L'étude a été menée sur 966 Britanniques âgés de 18 à 69 ans, se servant régulièrement d'un téléphone mobile et ayant souffert entre 2000 et 2004 d'un gliome, une forme de tumeur cérébrale relativement fréquente chez l'homme. Ces résultats ont été comparés avec ceux enregistrés sur 1.700 usagers de téléphones mobiles en bonne santé.

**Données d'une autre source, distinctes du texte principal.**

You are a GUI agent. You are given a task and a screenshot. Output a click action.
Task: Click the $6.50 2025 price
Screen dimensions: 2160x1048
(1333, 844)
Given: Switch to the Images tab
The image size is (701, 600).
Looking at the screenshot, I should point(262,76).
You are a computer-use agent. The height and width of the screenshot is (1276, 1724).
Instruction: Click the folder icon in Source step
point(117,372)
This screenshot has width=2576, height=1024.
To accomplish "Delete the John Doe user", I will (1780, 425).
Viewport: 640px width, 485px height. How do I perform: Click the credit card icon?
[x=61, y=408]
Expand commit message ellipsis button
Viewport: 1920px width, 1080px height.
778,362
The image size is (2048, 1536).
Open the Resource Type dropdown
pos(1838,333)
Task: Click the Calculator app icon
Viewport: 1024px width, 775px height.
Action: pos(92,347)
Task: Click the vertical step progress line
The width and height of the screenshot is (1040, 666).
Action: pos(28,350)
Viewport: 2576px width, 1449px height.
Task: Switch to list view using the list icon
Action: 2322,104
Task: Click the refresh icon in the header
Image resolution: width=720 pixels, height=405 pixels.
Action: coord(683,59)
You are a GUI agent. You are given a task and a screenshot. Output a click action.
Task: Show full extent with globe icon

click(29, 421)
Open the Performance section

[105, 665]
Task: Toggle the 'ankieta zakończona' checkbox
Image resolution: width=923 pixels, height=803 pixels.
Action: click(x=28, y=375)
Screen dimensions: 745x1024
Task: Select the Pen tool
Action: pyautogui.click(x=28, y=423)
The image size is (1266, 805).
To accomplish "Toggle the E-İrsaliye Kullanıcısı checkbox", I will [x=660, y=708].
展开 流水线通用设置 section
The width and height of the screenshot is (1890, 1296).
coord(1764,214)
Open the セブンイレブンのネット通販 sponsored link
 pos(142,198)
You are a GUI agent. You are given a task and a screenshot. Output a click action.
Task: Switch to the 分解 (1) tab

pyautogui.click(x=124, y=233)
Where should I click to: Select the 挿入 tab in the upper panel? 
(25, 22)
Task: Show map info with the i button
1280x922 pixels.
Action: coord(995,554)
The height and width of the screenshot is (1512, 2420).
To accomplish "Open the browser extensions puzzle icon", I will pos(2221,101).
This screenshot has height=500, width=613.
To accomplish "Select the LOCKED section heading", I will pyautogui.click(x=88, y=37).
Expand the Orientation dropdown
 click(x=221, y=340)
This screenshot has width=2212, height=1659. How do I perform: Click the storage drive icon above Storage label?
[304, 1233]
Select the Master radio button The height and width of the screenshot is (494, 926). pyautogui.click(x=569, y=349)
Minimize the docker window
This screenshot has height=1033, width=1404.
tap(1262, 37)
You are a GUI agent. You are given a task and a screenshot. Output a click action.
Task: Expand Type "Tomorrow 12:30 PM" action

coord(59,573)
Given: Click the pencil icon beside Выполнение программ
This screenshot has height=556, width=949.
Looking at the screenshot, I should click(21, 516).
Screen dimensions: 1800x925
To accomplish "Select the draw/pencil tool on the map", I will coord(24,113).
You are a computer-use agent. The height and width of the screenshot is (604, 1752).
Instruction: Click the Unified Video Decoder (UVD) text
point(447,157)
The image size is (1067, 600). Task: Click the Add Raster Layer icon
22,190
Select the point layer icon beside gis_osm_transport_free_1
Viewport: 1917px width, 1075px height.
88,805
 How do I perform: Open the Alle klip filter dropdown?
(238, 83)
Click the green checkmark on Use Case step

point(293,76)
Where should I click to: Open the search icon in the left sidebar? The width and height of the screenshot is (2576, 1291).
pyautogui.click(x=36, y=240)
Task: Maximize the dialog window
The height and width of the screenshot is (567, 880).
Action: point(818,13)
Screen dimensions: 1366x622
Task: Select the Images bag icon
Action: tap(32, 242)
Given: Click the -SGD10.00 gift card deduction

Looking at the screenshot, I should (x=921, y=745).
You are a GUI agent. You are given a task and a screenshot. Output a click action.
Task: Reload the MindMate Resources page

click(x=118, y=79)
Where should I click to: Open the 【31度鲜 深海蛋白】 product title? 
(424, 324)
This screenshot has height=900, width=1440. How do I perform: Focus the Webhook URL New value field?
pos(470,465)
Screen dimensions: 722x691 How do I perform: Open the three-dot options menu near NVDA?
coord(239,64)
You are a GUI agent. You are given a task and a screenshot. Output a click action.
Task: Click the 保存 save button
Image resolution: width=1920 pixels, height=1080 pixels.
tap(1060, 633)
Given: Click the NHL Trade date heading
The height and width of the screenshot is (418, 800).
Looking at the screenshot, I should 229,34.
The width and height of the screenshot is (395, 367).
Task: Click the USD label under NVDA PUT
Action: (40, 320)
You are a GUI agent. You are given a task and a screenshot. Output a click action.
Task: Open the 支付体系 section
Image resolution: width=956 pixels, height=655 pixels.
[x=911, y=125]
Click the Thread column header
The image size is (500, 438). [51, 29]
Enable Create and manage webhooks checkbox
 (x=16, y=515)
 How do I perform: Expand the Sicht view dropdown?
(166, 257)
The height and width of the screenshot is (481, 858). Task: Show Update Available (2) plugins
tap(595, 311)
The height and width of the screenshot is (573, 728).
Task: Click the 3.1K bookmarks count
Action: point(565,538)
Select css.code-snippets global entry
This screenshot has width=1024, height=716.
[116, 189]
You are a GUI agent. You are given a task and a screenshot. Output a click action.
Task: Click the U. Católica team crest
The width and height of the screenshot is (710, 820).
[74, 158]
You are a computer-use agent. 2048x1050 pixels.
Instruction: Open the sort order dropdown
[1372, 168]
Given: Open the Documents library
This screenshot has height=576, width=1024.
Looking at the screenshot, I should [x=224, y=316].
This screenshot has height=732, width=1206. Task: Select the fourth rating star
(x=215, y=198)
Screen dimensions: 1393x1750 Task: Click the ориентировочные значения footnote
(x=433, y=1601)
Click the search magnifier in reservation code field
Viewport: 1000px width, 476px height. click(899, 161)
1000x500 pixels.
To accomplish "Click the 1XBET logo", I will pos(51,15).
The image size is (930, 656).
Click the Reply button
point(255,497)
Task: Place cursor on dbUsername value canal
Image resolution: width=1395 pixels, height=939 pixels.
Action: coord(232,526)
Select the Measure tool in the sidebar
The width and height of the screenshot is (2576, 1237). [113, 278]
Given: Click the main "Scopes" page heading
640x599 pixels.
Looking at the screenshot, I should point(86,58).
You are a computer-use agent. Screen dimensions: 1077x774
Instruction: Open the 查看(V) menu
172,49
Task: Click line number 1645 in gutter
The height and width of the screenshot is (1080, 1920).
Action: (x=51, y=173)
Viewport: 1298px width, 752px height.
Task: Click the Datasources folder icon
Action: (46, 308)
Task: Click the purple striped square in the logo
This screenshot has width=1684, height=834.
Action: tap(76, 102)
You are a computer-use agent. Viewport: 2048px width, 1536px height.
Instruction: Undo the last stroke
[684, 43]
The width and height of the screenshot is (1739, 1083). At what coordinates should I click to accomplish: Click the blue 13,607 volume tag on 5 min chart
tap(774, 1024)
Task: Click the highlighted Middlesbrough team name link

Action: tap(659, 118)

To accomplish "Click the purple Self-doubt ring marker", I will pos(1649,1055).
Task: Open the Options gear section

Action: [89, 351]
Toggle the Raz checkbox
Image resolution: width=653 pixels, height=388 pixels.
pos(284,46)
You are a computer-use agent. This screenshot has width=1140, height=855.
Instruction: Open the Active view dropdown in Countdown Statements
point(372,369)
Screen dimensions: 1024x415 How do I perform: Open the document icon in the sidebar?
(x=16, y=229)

Aucun risque spécifique n'a pu être mis en évidence en relation avec la durée moyenne et la fréquence des appels passés, l'âge de l'usager ou le nombre d'années d'usage, indiquent Patricia McKinney (université de Leeds) et ses collègues. Ces résultats confirment les conclusions de travaux déjà menés aux Etats-Unis, au Danemark et en Suède, notent les auteurs.
Risques à la campagne
L'Organisation mondiale de la santé (OMS) avait toutefois souhaité récemment que des études poussées soient menées sur les risques de cancer du cerveau liés à un usage intensif des mobiles, en particulier pour les enfants. Un risque spécifique lié à l'usage des téléphones mobiles en zone rurale, où le signal électromagnétique est plus puissant pour compenser l'espacement des antennes-relais, a été également montré du doigt par des scientifiques.
Les travaux publiés vendredi par le BMJ s'inscrivent dans le cadre d'une étude internationale Interphone, menée dans treize pays sur les effets pour la santé du téléphone mobiles.